Hermanos en Cristo, hoy, Miércoles de la primera semana de Cuaresma, el Evangelio según san Lucas (11, 29-32) nos presenta a Jesús confrontando a una multitud que le pide una señal del cielo. El Señor califica a esta generación como 'perversa' por su insistencia en buscar prodigios externos, ignorando la presencia de Dios ya manifestada en Él. Jesús les anuncia que no se les dará otra señal que la de Jonás. Así como Jonás fue señal para los ninivitas, el Hijo del Hombre lo será para esta generación. La referencia a Jonás es profunda. Jonás estuvo tres días y tres noches en el vientre del gran pez, y luego fue liberado para predicar el arrepentimiento a Nínive. De manera similar, Jesús alude a su propia muerte y resurrección, un evento que sería la señal definitiva de su identidad y de la salvación que Él trae. La Reina del Sur y los ninivitas, paganos, se levantarán en el juicio para condenar a esta generación, pues ellos sí reconocieron la sabiduría de Salomón y la predicación de Jonás, respectivamente, mientras que esta generación rechaza a quien es 'más que Jonás' y 'más que Salomón': el mismo Cristo.

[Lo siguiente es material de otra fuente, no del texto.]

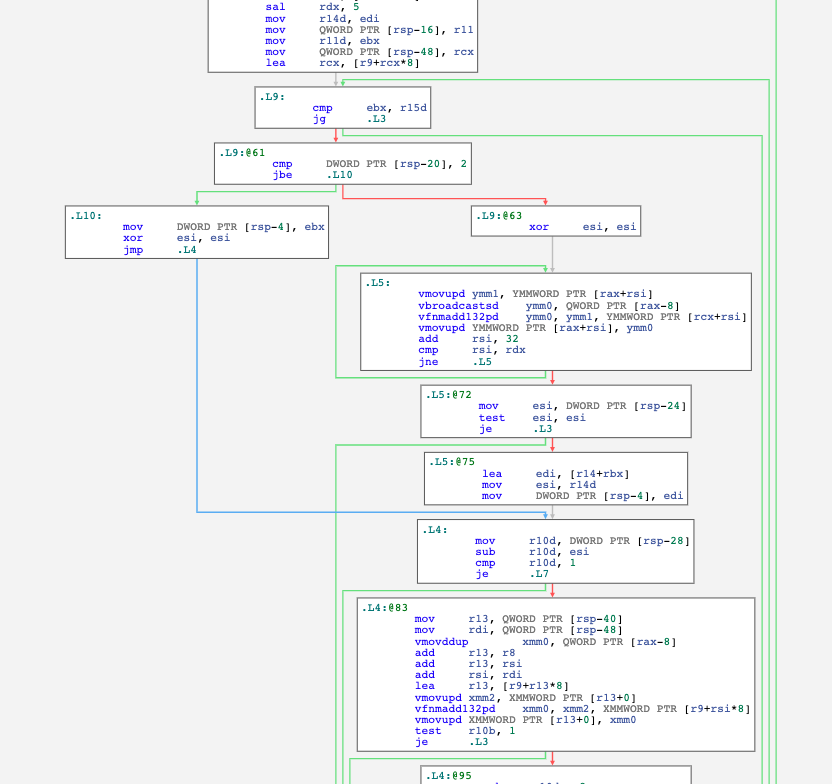Select the 'je .L7' instruction in .L4
The width and height of the screenshot is (832, 784).
point(511,575)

Queridos hermanos, la Palabra de Dios hoy nos invita a reflexionar sobre nuestra propia fe. ¿Qué señales buscamos en nuestra vida? ¿Estamos atentos a la presencia discreta de Dios en lo cotidiano, en la Eucaristía, en la oración, en el servicio al prójimo, o esperamos milagros espectaculares para creer? Jesús nos recuerda que la señal más grande ya ha sido dada: su encarnación, su vida, pasión, muerte y resurrección. Él mismo es la señal, el camino, la verdad y la vida. En esta Cuaresma, el Señor nos llama a un arrepentimiento sincero, no motivado por el miedo o la búsqueda de lo extraordinario, sino por el amor y la comprensión de que en Cristo tenemos todo lo que necesitamos para nuestra salvación. No seamos como la generación perversa que no supo reconocer a Dios entre ellos. Abramos nuestro corazón a la voz del Señor que nos habla a través de su Palabra y de los signos de los tiempos, invitándonos a la conversión y a una vida más plena en Él.
Señor Jesús, te damos gracias por tu Palabra que nos ilumina y nos corrige. Te pedimos perdón por las veces que hemos buscado señales fuera de Ti, ignorando tu presencia constante en nuestras vidas. Ayúdanos a reconocer tu voz y tu amor en cada momento, a vivir con fe sencilla y a no endurecer nuestro corazón. Concédenos la gracia de un verdadero arrepentimiento en esta Cuaresma, para que, como los ninivitas, sepamos volvernos a Ti con todo nuestro ser. Amén.
Permitamos ahora que la Palabra resuene en nuestro interior. Guardemos silencio y dejemos que el Espíritu Santo nos hable al corazón, contemplando a Jesús, la señal definitiva de amor y salvación.
Hoy, me esforzaré por no buscar señales extraordinarias, sino por reconocer la presencia de Dios en los detalles sencillos de mi día a día y en la oración silenciosa.